• _WHAT THE EXERCISE ASKS_
Please work out how many of the lines below include "three". Only the number should be given.

== Segment start ==

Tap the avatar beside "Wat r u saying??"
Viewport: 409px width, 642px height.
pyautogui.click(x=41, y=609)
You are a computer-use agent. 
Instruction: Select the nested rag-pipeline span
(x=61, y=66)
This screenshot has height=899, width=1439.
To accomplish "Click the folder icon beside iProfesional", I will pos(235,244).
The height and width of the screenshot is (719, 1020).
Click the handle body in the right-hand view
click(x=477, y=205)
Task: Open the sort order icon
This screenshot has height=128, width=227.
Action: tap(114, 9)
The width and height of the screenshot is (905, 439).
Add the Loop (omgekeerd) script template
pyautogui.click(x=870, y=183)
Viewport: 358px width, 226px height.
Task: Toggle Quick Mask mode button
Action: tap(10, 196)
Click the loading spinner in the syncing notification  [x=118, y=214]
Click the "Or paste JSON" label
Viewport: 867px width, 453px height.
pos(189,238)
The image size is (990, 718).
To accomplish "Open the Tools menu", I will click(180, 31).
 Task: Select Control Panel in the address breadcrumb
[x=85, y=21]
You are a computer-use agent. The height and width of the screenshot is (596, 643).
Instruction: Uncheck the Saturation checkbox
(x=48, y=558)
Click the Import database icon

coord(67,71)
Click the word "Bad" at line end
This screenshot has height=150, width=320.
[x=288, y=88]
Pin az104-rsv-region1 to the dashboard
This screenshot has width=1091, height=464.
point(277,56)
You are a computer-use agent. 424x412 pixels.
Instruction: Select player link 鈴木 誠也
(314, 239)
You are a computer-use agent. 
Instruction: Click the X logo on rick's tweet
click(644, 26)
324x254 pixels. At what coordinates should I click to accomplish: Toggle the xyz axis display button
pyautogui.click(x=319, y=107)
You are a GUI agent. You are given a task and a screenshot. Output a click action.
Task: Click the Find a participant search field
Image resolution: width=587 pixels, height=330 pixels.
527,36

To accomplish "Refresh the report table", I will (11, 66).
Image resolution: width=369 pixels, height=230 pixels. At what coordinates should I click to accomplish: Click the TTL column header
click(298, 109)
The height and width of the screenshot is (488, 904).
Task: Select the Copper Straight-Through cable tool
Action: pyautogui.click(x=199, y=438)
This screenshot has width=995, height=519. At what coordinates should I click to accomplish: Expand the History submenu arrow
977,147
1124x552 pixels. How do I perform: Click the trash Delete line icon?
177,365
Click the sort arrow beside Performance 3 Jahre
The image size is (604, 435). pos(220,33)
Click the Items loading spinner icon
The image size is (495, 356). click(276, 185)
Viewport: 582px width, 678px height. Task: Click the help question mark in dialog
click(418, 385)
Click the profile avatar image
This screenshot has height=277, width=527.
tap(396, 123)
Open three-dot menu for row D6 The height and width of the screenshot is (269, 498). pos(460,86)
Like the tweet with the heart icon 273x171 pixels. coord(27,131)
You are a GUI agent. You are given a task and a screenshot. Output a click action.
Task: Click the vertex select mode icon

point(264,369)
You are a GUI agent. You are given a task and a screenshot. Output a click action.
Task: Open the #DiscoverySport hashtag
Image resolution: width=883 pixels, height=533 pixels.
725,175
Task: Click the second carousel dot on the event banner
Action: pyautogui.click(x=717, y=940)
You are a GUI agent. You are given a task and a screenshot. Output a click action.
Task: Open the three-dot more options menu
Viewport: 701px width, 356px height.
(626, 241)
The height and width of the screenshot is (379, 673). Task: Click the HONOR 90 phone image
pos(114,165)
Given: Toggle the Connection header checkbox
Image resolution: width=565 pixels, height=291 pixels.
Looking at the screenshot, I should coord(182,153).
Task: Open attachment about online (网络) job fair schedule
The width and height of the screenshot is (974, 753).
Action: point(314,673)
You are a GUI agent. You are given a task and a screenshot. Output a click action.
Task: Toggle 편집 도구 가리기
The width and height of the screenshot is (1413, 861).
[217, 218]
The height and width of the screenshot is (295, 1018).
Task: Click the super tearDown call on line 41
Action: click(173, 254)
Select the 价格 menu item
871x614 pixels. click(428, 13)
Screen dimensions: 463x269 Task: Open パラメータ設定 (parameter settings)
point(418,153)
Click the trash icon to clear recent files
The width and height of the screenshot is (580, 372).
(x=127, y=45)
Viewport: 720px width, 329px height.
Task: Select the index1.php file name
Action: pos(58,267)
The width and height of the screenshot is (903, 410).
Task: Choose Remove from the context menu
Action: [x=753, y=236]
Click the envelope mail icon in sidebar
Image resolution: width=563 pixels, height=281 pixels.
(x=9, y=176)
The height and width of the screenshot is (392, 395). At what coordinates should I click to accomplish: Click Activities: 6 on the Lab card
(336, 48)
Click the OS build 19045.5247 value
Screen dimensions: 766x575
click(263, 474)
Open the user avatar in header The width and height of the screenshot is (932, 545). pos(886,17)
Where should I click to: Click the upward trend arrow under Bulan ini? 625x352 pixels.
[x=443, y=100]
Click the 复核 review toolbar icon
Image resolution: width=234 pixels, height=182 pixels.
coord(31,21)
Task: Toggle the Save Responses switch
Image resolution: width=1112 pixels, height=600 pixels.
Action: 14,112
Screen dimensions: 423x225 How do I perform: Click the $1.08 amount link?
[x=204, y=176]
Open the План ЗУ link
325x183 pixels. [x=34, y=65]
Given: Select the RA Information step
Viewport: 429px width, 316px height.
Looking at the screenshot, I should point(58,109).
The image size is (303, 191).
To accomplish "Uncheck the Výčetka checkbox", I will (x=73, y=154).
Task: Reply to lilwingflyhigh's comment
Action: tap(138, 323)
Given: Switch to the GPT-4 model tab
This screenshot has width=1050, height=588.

== Segment end ==

• _ANSWER FOR THE TASK_
2